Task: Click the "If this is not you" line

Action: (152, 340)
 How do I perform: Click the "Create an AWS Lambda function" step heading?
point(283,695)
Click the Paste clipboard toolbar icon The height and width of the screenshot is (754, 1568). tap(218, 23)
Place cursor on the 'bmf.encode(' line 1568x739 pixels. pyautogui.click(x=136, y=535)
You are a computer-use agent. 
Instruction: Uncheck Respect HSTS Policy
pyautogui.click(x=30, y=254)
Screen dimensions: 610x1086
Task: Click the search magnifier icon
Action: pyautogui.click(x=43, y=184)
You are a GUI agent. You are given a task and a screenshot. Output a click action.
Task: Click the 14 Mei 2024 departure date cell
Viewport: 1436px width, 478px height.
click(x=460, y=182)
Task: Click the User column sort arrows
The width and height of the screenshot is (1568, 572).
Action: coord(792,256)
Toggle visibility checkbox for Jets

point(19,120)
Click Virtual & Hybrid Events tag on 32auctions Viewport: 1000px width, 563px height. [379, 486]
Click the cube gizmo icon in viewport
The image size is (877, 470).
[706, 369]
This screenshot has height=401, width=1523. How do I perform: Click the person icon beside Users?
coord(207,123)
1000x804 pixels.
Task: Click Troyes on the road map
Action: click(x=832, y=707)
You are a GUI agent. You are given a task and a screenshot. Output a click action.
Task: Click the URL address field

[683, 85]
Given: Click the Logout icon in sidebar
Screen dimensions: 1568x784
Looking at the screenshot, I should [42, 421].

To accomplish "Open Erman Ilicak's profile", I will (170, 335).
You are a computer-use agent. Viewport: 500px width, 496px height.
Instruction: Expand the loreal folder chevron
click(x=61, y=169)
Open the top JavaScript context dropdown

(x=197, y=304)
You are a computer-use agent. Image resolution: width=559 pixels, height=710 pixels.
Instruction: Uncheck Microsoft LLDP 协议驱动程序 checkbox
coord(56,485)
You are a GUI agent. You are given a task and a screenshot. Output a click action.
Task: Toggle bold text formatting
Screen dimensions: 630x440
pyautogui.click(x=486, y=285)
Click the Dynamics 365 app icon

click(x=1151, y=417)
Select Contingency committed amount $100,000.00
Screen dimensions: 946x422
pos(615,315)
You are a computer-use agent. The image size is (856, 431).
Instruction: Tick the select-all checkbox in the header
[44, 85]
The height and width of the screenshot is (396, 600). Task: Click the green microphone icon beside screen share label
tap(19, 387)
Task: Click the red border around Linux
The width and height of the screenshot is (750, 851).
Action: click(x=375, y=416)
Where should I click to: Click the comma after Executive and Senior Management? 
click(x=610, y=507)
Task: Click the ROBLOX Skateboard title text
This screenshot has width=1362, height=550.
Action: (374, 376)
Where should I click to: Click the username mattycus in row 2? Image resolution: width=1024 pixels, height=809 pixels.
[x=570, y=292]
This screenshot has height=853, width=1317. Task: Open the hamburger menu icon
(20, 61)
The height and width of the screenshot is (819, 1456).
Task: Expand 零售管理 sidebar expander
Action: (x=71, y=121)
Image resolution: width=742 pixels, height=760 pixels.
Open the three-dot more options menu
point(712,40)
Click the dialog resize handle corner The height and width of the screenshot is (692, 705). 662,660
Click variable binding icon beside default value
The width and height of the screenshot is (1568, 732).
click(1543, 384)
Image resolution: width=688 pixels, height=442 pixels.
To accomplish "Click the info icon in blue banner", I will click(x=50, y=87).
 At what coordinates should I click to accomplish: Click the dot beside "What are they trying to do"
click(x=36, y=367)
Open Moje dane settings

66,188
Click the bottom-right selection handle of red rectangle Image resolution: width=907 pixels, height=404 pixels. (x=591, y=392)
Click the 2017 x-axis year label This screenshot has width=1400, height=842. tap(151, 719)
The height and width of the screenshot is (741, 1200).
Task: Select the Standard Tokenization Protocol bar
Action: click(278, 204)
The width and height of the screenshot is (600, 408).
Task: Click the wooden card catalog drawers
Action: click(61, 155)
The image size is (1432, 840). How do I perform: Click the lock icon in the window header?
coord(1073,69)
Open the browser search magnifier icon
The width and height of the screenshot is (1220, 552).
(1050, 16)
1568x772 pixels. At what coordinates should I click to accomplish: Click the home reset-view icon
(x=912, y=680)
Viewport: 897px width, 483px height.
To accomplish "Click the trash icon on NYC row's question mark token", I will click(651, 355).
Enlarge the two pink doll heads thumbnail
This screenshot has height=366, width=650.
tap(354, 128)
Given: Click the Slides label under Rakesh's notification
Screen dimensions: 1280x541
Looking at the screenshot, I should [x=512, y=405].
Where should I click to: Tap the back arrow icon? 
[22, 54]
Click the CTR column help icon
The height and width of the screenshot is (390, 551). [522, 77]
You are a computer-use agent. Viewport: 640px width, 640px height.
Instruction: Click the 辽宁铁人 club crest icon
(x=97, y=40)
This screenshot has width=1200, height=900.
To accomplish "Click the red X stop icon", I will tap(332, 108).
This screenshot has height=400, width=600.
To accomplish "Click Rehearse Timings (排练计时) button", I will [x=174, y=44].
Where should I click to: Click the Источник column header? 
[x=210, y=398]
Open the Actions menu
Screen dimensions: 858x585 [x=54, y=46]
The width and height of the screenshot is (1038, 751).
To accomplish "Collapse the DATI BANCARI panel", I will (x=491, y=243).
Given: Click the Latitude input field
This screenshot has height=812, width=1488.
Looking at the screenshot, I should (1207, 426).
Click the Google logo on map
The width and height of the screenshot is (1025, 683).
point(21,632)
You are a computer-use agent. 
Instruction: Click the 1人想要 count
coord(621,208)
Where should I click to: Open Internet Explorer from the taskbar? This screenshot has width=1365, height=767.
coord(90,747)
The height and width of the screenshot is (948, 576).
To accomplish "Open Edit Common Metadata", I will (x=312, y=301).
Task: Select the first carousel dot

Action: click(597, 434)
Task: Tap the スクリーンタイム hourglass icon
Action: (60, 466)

(Short problem):
Retype all of the entries above with no changes.

(Answer to the task):
Task: Click the "If this is not you" line

Action: (152, 340)
 How do I perform: Click the "Create an AWS Lambda function" step heading?
point(283,695)
Click the Paste clipboard toolbar icon The height and width of the screenshot is (754, 1568). tap(218, 23)
Place cursor on the 'bmf.encode(' line 1568x739 pixels. pyautogui.click(x=136, y=535)
You are a computer-use agent. 
Instruction: Uncheck Respect HSTS Policy
pyautogui.click(x=30, y=254)
Screen dimensions: 610x1086
Task: Click the search magnifier icon
Action: pyautogui.click(x=43, y=184)
You are a GUI agent. You are given a task and a screenshot. Output a click action.
Task: Click the 14 Mei 2024 departure date cell
Viewport: 1436px width, 478px height.
click(x=460, y=182)
Task: Click the User column sort arrows
The width and height of the screenshot is (1568, 572).
Action: coord(792,256)
Toggle visibility checkbox for Jets

point(19,120)
Click Virtual & Hybrid Events tag on 32auctions Viewport: 1000px width, 563px height. [379, 486]
Click the cube gizmo icon in viewport
The image size is (877, 470).
[706, 369]
This screenshot has height=401, width=1523. How do I perform: Click the person icon beside Users?
coord(207,123)
1000x804 pixels.
Task: Click Troyes on the road map
Action: click(x=832, y=707)
You are a GUI agent. You are given a task and a screenshot. Output a click action.
Task: Click the URL address field

[683, 85]
Given: Click the Logout icon in sidebar
Screen dimensions: 1568x784
Looking at the screenshot, I should [42, 421].

To accomplish "Open Erman Ilicak's profile", I will (170, 335).
You are a computer-use agent. Viewport: 500px width, 496px height.
Instruction: Expand the loreal folder chevron
click(x=61, y=169)
Open the top JavaScript context dropdown

(x=197, y=304)
You are a computer-use agent. Image resolution: width=559 pixels, height=710 pixels.
Instruction: Uncheck Microsoft LLDP 协议驱动程序 checkbox
coord(56,485)
You are a GUI agent. You are given a task and a screenshot. Output a click action.
Task: Toggle bold text formatting
Screen dimensions: 630x440
pyautogui.click(x=486, y=285)
Click the Dynamics 365 app icon

click(x=1151, y=417)
Select Contingency committed amount $100,000.00
Screen dimensions: 946x422
pos(615,315)
You are a computer-use agent. The image size is (856, 431).
Instruction: Tick the select-all checkbox in the header
[44, 85]
The height and width of the screenshot is (396, 600). Task: Click the green microphone icon beside screen share label
tap(19, 387)
Task: Click the red border around Linux
The width and height of the screenshot is (750, 851).
Action: click(x=375, y=416)
Where should I click to: Click the comma after Executive and Senior Management? 
click(x=610, y=507)
Task: Click the ROBLOX Skateboard title text
This screenshot has width=1362, height=550.
Action: (374, 376)
Where should I click to: Click the username mattycus in row 2? Image resolution: width=1024 pixels, height=809 pixels.
[x=570, y=292]
This screenshot has height=853, width=1317. Task: Open the hamburger menu icon
(20, 61)
The height and width of the screenshot is (819, 1456).
Task: Expand 零售管理 sidebar expander
Action: (x=71, y=121)
Image resolution: width=742 pixels, height=760 pixels.
Open the three-dot more options menu
point(712,40)
Click the dialog resize handle corner The height and width of the screenshot is (692, 705). 662,660
Click variable binding icon beside default value
The width and height of the screenshot is (1568, 732).
click(1543, 384)
Image resolution: width=688 pixels, height=442 pixels.
To accomplish "Click the info icon in blue banner", I will click(x=50, y=87).
 At what coordinates should I click to accomplish: Click the dot beside "What are they trying to do"
click(x=36, y=367)
Open Moje dane settings

66,188
Click the bottom-right selection handle of red rectangle Image resolution: width=907 pixels, height=404 pixels. (x=591, y=392)
Click the 2017 x-axis year label This screenshot has width=1400, height=842. tap(151, 719)
The height and width of the screenshot is (741, 1200).
Task: Select the Standard Tokenization Protocol bar
Action: click(278, 204)
The width and height of the screenshot is (600, 408).
Task: Click the wooden card catalog drawers
Action: click(61, 155)
The image size is (1432, 840). How do I perform: Click the lock icon in the window header?
coord(1073,69)
Open the browser search magnifier icon
The width and height of the screenshot is (1220, 552).
(1050, 16)
1568x772 pixels. At what coordinates should I click to accomplish: Click the home reset-view icon
(x=912, y=680)
Viewport: 897px width, 483px height.
To accomplish "Click the trash icon on NYC row's question mark token", I will click(651, 355).
Enlarge the two pink doll heads thumbnail
This screenshot has height=366, width=650.
tap(354, 128)
Given: Click the Slides label under Rakesh's notification
Screen dimensions: 1280x541
Looking at the screenshot, I should [x=512, y=405].
Where should I click to: Tap the back arrow icon? 
[22, 54]
Click the CTR column help icon
The height and width of the screenshot is (390, 551). [522, 77]
You are a computer-use agent. Viewport: 640px width, 640px height.
Instruction: Click the 辽宁铁人 club crest icon
(x=97, y=40)
This screenshot has width=1200, height=900.
To accomplish "Click the red X stop icon", I will tap(332, 108).
This screenshot has height=400, width=600.
To accomplish "Click Rehearse Timings (排练计时) button", I will [x=174, y=44].
Where should I click to: Click the Источник column header? 
[x=210, y=398]
Open the Actions menu
Screen dimensions: 858x585 [x=54, y=46]
The width and height of the screenshot is (1038, 751).
To accomplish "Collapse the DATI BANCARI panel", I will (x=491, y=243).
Given: Click the Latitude input field
This screenshot has height=812, width=1488.
Looking at the screenshot, I should (1207, 426).
Click the Google logo on map
The width and height of the screenshot is (1025, 683).
point(21,632)
You are a computer-use agent. 
Instruction: Click the 1人想要 count
coord(621,208)
Where should I click to: Open Internet Explorer from the taskbar? This screenshot has width=1365, height=767.
coord(90,747)
The height and width of the screenshot is (948, 576).
To accomplish "Open Edit Common Metadata", I will (x=312, y=301).
Task: Select the first carousel dot

Action: click(597, 434)
Task: Tap the スクリーンタイム hourglass icon
Action: (60, 466)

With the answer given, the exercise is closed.